Thursday, May 04, 2006

"Complex martyr"

The Justice Department spent years and millions trying to execute Zacarias Moussaoui. The administration needed somebody to sacrifice as a scapegoat for 9/11, and the hapless, schizophrenic Moussaoui was the only candidate in inventory. The prosecution dragged scores of witnesses through the courtroom to tell their stories of loss, showed horrific picture after picture, and even led off its death penalty dog and pony show with the unctuous ring master Rudy Giuliani.

Remember, Moussaoui had plead guilty to conspiracy in the events of 9/11, even though his complicity was pretty much only in his own mind. The judge could have just sentenced him to life, and that would have been it. But, oh no, they had to put Moussaoui on trial in a Virginia district court with a “rocket docket” and a penchant for finding jurors who like the death penalty.

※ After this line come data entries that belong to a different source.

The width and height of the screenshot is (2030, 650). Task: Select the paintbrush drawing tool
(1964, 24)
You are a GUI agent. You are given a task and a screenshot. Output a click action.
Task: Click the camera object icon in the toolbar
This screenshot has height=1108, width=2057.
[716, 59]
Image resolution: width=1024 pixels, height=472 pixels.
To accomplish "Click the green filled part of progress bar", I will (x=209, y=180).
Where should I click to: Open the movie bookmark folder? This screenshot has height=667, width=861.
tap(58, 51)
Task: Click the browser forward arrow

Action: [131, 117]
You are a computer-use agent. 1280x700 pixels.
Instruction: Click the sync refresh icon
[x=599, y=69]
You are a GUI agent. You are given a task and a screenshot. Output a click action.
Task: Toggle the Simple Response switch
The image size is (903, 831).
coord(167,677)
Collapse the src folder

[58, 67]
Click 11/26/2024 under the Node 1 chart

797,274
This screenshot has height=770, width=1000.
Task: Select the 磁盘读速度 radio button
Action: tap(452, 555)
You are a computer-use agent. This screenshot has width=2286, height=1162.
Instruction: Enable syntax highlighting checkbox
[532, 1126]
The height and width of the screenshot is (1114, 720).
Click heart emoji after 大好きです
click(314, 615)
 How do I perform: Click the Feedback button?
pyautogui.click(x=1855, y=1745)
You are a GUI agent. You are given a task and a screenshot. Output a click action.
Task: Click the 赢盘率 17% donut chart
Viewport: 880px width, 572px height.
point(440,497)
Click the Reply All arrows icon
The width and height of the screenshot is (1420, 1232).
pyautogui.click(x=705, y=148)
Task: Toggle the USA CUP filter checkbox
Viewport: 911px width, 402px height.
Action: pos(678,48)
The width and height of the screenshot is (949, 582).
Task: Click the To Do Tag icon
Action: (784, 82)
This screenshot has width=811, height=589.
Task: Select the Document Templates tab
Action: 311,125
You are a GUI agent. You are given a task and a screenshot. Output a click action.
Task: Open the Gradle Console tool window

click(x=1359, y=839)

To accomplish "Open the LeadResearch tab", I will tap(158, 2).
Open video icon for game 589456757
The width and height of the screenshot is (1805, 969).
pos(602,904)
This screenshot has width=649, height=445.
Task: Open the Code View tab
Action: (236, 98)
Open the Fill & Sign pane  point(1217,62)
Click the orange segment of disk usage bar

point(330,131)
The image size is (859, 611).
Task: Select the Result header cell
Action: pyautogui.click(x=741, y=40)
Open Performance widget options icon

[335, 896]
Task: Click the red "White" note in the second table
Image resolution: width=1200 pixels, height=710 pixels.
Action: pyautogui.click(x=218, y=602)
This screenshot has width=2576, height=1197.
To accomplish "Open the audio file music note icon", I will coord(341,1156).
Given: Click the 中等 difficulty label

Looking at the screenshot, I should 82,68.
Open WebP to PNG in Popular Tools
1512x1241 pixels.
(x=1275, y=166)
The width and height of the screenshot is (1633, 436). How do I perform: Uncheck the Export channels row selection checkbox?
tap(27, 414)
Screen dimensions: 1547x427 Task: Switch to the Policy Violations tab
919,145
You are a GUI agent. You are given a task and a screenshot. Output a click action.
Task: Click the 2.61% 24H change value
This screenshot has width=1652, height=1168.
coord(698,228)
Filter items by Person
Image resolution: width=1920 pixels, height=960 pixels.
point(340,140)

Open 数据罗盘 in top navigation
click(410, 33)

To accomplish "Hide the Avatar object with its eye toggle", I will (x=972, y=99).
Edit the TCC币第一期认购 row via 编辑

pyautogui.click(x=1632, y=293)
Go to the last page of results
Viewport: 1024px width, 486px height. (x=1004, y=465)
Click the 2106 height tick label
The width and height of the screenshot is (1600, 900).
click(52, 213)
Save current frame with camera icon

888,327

Dahlia Lithwick writes, very well as usual, about the outcome in the Moussaoui case in Complex Martyr. Here’s a little of what she said about the case:
In the end, the only real link between the acknowledged fact that Moussaoui was a terrorist who was willing to die in a suicide attack and the actual attacks of 9/11 existed in the minds of the prosecution. And, at the last minute, these links sprang to life in the fantasy world of the terrorist himself, who cooked up a strange Forrest Gump plot—starring himself and Richard Reid—that the judge herself considered to be hooey and that even the prosecutors didn't believe.

This case was about a conspiracy, about some factual connection, however attenuated, between Zacarias Moussaoui's jihadi heart and the events of 9/11. And although the government has steadfastly stood by its legal claim that it was enough for Moussaoui to have wanted to be on those planes on 9/11, enough for him to have delighted as those planes went down, the jurors recognized this afternoon that a conspiracy to aid in a terror plot requires more than just a bad heart, and more than mere willingness to participate in the next one.

This decision, which will doubtless bring with it some serious national fallout, is more subtle, and more courageous, than the prosecution itself. Acting as a check on a runaway state, these jurors refused to allow a government needing a scapegoat and a man wishing for martyrdom to stand in the way of the facts. These jurors understood that for this country to kill a terrorist for his ideas, hopes, and dreams is not much different than the terrorist's desire to come here and kill us for ours.

Yesterday was a good day for the American jury system. Spot can hardly wait for Katie, Mona Charen, Debra J. Saunders, or Clifford May to weigh in on the subject.